Write each line of the items below as one string in a JSON list, leaving out blank lines.

— BEGIN —

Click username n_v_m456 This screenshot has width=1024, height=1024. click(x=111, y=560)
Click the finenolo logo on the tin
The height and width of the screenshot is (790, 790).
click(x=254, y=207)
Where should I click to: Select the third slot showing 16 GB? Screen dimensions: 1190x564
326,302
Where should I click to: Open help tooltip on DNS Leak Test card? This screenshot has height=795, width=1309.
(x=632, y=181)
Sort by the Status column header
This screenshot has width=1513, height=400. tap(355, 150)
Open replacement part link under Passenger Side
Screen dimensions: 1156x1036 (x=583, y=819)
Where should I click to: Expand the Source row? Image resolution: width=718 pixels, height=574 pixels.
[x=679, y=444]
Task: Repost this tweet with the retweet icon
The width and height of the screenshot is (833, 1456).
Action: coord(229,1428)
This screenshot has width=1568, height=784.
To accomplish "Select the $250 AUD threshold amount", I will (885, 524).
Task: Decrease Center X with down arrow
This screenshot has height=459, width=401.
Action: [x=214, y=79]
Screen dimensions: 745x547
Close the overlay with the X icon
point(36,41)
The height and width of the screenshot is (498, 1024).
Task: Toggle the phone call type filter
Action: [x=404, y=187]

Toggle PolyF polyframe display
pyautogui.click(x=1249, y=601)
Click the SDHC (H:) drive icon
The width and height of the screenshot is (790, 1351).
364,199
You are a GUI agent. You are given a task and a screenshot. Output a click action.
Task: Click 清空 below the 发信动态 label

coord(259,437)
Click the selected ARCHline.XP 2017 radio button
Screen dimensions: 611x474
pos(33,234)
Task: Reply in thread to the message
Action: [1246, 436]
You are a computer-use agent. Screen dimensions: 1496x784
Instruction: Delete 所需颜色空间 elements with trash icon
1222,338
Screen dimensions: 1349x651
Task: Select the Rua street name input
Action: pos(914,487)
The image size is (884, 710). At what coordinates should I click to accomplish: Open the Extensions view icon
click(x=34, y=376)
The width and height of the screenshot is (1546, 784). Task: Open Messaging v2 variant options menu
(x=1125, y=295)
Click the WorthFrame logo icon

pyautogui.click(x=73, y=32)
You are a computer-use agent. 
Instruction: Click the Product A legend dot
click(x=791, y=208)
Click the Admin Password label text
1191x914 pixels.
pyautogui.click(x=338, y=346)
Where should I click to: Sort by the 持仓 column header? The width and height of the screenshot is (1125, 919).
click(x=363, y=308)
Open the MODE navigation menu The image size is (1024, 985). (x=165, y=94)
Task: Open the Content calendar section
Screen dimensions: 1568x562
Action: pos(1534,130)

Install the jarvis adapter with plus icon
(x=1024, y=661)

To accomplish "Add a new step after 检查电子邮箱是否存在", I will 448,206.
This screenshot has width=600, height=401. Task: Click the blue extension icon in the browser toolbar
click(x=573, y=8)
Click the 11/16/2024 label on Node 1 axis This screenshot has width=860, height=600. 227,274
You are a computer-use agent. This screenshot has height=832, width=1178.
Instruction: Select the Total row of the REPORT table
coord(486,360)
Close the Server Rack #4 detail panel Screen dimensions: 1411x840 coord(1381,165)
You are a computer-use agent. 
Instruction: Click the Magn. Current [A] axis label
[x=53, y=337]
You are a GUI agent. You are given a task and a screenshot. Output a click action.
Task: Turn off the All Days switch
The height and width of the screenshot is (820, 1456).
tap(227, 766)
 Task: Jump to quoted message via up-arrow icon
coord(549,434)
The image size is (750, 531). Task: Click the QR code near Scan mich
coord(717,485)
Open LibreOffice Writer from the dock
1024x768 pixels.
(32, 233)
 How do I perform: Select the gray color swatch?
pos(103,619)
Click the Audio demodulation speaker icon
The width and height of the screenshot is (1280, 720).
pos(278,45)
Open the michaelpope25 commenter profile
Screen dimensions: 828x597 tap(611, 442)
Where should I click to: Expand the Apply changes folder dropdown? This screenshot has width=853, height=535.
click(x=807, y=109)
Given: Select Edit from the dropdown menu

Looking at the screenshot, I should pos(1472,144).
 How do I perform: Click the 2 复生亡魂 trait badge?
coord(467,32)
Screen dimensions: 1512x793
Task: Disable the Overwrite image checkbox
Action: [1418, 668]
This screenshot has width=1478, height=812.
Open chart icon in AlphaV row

— END —

**TASK OUTPUT**
[
  "Click username n_v_m456 This screenshot has width=1024, height=1024. click(x=111, y=560)",
  "Click the finenolo logo on the tin",
  "The height and width of the screenshot is (790, 790).",
  "click(x=254, y=207)",
  "Where should I click to: Select the third slot showing 16 GB? Screen dimensions: 1190x564",
  "326,302",
  "Where should I click to: Open help tooltip on DNS Leak Test card? This screenshot has height=795, width=1309.",
  "(x=632, y=181)",
  "Sort by the Status column header",
  "This screenshot has width=1513, height=400. tap(355, 150)",
  "Open replacement part link under Passenger Side",
  "Screen dimensions: 1156x1036 (x=583, y=819)",
  "Where should I click to: Expand the Source row? Image resolution: width=718 pixels, height=574 pixels.",
  "[x=679, y=444]",
  "Task: Repost this tweet with the retweet icon",
  "The width and height of the screenshot is (833, 1456).",
  "Action: coord(229,1428)",
  "This screenshot has width=1568, height=784.",
  "To accomplish \"Select the $250 AUD threshold amount\", I will (885, 524).",
  "Task: Decrease Center X with down arrow",
  "This screenshot has height=459, width=401.",
  "Action: [x=214, y=79]",
  "Screen dimensions: 745x547",
  "Close the overlay with the X icon",
  "point(36,41)",
  "The height and width of the screenshot is (498, 1024).",
  "Task: Toggle the phone call type filter",
  "Action: [x=404, y=187]",
  "Toggle PolyF polyframe display",
  "pyautogui.click(x=1249, y=601)",
  "Click the SDHC (H:) drive icon",
  "The width and height of the screenshot is (790, 1351).",
  "364,199",
  "You are a GUI agent. You are given a task and a screenshot. Output a click action.",
  "Task: Click 清空 below the 发信动态 label",
  "coord(259,437)",
  "Click the selected ARCHline.XP 2017 radio button",
  "Screen dimensions: 611x474",
  "pos(33,234)",
  "Task: Reply in thread to the message",
  "Action: [1246, 436]",
  "You are a computer-use agent. Screen dimensions: 1496x784",
  "Instruction: Delete 所需颜色空间 elements with trash icon",
  "1222,338",
  "Screen dimensions: 1349x651",
  "Task: Select the Rua street name input",
  "Action: pos(914,487)",
  "The image size is (884, 710). At what coordinates should I click to accomplish: Open the Extensions view icon",
  "click(x=34, y=376)",
  "The width and height of the screenshot is (1546, 784). Task: Open Messaging v2 variant options menu",
  "(x=1125, y=295)",
  "Click the WorthFrame logo icon",
  "pyautogui.click(x=73, y=32)",
  "You are a computer-use agent. ",
  "Instruction: Click the Product A legend dot",
  "click(x=791, y=208)",
  "Click the Admin Password label text",
  "1191x914 pixels.",
  "pyautogui.click(x=338, y=346)",
  "Where should I click to: Sort by the 持仓 column header? The width and height of the screenshot is (1125, 919).",
  "click(x=363, y=308)",
  "Open the MODE navigation menu The image size is (1024, 985). (x=165, y=94)",
  "Task: Open the Content calendar section",
  "Screen dimensions: 1568x562",
  "Action: pos(1534,130)",
  "Install the jarvis adapter with plus icon",
  "(x=1024, y=661)",
  "To accomplish \"Add a new step after 检查电子邮箱是否存在\", I will 448,206.",
  "This screenshot has width=600, height=401. Task: Click the blue extension icon in the browser toolbar",
  "click(x=573, y=8)",
  "Click the 11/16/2024 label on Node 1 axis This screenshot has width=860, height=600. 227,274",
  "You are a computer-use agent. This screenshot has height=832, width=1178.",
  "Instruction: Select the Total row of the REPORT table",
  "coord(486,360)",
  "Close the Server Rack #4 detail panel Screen dimensions: 1411x840 coord(1381,165)",
  "You are a computer-use agent. ",
  "Instruction: Click the Magn. Current [A] axis label",
  "[x=53, y=337]",
  "You are a GUI agent. You are given a task and a screenshot. Output a click action.",
  "Task: Turn off the All Days switch",
  "The height and width of the screenshot is (820, 1456).",
  "tap(227, 766)",
  " Task: Jump to quoted message via up-arrow icon",
  "coord(549,434)",
  "The image size is (750, 531). Task: Click the QR code near Scan mich",
  "coord(717,485)",
  "Open LibreOffice Writer from the dock",
  "1024x768 pixels.",
  "(32, 233)",
  " How do I perform: Select the gray color swatch?",
  "pos(103,619)",
  "Click the Audio demodulation speaker icon",
  "The width and height of the screenshot is (1280, 720).",
  "pos(278,45)",
  "Open the michaelpope25 commenter profile",
  "Screen dimensions: 828x597 tap(611, 442)",
  "Where should I click to: Expand the Apply changes folder dropdown? This screenshot has width=853, height=535.",
  "click(x=807, y=109)",
  "Given: Select Edit from the dropdown menu",
  "Looking at the screenshot, I should pos(1472,144).",
  " How do I perform: Click the 2 复生亡魂 trait badge?",
  "coord(467,32)",
  "Screen dimensions: 1512x793",
  "Task: Disable the Overwrite image checkbox",
  "Action: [1418, 668]",
  "This screenshot has width=1478, height=812.",
  "Open chart icon in AlphaV row"
]